──────── Records to process ────────

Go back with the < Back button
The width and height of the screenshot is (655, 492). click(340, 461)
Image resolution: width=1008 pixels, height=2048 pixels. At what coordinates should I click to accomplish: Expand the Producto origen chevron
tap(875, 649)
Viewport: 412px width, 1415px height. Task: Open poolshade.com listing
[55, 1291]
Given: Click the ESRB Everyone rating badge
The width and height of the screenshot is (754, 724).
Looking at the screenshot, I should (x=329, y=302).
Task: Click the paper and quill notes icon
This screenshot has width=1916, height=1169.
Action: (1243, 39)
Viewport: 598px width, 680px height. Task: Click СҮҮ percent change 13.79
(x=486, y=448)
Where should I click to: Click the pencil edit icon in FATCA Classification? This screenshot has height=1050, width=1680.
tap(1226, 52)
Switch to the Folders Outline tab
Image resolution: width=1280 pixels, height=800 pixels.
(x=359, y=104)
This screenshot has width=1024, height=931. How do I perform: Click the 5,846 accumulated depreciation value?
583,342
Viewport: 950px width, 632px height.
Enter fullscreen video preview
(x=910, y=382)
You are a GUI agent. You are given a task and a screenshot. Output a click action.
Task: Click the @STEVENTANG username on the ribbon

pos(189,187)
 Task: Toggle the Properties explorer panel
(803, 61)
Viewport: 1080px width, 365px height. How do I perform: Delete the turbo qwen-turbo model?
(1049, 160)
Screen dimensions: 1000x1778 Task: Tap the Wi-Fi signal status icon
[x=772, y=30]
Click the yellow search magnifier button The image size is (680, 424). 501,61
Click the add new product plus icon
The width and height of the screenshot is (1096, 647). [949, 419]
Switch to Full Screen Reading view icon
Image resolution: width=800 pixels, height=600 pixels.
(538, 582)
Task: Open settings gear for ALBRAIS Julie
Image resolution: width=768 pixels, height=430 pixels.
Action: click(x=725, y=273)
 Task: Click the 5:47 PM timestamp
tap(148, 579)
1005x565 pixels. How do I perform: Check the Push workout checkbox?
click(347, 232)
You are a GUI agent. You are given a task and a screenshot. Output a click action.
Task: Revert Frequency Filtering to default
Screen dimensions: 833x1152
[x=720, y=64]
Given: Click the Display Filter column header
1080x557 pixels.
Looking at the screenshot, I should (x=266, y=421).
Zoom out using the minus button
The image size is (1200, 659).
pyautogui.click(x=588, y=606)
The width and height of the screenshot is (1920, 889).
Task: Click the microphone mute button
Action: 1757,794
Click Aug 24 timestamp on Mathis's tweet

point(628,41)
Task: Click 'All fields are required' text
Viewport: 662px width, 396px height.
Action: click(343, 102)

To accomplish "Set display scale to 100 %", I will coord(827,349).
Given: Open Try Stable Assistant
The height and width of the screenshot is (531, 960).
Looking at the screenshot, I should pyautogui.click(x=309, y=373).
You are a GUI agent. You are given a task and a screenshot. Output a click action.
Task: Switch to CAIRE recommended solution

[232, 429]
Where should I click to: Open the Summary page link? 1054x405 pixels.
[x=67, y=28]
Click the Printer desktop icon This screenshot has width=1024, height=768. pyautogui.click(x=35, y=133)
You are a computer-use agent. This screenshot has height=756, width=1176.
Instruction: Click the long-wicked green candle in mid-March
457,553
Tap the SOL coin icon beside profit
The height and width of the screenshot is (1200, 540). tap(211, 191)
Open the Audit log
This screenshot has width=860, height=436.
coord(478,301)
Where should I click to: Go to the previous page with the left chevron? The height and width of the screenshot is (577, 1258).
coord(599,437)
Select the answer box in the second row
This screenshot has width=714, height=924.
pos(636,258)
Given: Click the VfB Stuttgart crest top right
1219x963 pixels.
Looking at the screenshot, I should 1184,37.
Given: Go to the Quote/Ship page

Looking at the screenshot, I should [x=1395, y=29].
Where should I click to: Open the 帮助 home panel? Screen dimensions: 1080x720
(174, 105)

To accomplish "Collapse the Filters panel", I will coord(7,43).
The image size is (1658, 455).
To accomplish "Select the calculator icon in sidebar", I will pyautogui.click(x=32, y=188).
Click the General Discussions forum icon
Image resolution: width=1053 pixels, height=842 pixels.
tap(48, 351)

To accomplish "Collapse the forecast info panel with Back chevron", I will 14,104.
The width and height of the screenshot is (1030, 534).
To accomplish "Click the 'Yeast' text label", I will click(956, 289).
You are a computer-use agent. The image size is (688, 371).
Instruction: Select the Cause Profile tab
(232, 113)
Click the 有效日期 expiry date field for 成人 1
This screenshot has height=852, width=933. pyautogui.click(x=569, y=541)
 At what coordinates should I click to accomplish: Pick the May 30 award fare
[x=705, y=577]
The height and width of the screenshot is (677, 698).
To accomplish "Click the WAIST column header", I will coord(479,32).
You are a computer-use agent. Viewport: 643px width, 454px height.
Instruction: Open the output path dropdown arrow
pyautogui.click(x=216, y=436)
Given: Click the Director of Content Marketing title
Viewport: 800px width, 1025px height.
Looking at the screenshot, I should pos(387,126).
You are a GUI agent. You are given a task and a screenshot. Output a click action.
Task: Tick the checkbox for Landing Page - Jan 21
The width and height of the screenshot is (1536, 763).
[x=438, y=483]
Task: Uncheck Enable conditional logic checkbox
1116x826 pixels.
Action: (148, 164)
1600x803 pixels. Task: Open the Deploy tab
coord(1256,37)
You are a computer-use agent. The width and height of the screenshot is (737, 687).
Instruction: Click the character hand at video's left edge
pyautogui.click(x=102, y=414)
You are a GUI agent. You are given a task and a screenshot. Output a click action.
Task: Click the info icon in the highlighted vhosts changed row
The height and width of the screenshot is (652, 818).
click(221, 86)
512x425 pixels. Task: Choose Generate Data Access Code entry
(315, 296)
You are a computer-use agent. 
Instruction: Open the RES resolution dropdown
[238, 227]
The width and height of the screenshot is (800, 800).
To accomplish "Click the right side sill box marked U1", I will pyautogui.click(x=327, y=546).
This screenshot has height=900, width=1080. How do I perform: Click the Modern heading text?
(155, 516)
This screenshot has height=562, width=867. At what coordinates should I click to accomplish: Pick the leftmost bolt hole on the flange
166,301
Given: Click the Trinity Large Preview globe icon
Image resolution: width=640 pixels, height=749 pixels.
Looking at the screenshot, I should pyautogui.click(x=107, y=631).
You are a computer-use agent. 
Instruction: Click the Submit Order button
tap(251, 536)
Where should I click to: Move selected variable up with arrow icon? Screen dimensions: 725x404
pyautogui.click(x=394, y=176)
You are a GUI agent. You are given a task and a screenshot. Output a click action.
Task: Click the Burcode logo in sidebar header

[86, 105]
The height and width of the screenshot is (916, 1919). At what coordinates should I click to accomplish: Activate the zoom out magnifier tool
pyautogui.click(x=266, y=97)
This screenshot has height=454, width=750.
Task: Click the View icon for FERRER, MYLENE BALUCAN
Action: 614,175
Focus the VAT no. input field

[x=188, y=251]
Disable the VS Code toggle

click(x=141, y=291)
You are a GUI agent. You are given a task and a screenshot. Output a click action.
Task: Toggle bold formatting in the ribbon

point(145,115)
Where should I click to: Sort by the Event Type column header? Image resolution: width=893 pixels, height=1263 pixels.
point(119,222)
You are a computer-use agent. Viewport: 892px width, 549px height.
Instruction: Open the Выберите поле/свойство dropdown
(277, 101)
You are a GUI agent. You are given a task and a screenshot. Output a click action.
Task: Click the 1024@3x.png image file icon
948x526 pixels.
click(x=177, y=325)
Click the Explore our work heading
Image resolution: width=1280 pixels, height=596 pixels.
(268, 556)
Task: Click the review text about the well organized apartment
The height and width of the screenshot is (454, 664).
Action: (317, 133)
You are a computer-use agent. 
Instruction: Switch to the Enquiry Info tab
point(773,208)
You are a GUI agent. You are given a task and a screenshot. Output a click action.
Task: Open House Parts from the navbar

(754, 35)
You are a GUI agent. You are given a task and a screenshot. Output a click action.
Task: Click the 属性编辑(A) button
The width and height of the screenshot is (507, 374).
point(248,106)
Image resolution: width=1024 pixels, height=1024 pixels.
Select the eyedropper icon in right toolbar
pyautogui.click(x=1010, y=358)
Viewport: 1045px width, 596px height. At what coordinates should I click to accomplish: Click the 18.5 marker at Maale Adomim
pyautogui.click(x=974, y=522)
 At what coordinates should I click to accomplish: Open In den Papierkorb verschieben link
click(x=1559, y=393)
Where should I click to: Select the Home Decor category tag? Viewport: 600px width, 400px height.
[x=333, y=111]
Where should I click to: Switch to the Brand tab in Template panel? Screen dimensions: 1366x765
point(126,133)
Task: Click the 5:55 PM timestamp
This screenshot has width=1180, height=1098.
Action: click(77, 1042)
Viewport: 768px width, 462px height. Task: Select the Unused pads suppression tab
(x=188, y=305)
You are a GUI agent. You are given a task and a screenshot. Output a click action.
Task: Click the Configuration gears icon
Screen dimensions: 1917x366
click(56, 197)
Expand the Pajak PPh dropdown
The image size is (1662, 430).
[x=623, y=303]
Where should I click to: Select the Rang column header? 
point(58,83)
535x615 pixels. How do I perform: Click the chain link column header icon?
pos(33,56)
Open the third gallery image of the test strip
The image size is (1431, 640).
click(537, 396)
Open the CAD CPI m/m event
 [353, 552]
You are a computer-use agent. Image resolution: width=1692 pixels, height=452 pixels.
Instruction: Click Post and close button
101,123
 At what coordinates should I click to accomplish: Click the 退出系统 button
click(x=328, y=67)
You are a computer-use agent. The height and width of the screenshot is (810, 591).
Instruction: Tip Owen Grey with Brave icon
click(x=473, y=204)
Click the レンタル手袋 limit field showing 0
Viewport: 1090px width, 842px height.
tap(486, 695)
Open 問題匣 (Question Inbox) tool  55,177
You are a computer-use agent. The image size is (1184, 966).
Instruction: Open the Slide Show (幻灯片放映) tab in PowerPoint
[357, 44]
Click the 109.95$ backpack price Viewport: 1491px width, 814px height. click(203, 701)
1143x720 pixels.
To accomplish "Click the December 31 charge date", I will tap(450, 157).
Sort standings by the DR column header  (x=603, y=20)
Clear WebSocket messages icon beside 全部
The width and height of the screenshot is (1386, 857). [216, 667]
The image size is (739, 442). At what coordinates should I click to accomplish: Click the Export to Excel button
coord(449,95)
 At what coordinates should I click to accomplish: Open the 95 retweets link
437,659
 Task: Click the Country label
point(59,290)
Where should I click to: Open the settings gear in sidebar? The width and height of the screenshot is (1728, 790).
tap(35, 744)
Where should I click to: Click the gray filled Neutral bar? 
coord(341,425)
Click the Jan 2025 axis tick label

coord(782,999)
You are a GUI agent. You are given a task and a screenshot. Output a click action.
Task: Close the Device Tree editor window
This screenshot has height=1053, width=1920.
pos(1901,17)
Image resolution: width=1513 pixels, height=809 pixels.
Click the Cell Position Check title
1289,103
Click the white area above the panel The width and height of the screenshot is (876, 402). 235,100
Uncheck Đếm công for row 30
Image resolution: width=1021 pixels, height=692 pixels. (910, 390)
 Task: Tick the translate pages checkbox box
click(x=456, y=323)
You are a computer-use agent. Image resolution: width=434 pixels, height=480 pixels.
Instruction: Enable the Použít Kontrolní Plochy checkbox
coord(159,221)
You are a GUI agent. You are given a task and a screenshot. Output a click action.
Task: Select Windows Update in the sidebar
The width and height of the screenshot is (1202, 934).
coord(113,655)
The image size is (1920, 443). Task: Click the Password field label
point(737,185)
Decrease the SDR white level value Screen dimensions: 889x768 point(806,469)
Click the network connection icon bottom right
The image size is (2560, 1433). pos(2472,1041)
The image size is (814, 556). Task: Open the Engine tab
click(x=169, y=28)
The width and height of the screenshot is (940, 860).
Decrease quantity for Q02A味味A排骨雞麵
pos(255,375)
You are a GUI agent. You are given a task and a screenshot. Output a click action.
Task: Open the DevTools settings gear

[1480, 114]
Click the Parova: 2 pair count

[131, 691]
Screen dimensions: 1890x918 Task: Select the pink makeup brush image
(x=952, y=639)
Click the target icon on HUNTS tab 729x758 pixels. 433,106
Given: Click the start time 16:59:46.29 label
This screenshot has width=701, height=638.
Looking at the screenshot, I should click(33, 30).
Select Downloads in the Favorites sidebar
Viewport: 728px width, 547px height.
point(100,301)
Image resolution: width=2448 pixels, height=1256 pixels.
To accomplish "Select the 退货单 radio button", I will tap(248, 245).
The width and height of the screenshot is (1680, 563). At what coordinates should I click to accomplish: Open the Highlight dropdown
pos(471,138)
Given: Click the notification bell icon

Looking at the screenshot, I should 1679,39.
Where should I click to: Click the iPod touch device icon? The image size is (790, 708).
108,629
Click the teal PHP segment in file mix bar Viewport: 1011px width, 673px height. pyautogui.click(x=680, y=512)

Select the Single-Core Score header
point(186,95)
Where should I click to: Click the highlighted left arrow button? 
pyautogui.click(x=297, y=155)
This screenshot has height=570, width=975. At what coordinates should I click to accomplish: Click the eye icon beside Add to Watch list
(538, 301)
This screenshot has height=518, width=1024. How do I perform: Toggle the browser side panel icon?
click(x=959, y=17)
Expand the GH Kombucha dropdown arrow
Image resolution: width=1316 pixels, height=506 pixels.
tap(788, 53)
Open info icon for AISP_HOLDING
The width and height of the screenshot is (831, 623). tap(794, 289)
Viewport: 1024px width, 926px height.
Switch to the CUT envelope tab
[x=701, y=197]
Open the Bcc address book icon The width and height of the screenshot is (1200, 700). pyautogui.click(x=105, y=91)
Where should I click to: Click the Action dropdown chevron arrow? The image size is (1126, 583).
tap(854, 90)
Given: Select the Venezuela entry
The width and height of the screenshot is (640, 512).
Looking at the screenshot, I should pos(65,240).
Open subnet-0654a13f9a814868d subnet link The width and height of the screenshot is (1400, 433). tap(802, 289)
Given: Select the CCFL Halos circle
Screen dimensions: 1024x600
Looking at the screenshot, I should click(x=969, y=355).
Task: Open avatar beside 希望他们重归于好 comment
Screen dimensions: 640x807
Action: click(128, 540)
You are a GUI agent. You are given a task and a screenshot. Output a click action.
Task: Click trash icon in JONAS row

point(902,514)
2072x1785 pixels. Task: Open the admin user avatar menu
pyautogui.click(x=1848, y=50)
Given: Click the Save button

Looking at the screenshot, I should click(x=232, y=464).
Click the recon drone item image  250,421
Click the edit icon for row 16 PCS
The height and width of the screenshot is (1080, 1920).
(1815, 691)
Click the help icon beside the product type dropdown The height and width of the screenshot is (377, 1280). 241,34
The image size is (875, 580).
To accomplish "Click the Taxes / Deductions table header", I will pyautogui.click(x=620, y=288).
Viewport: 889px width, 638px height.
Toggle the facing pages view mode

────────

What lines in the listing above hold the string "Collapse"? List them.

To accomplish "Collapse the Filters panel", I will coord(7,43).
To accomplish "Collapse the forecast info panel with Back chevron", I will 14,104.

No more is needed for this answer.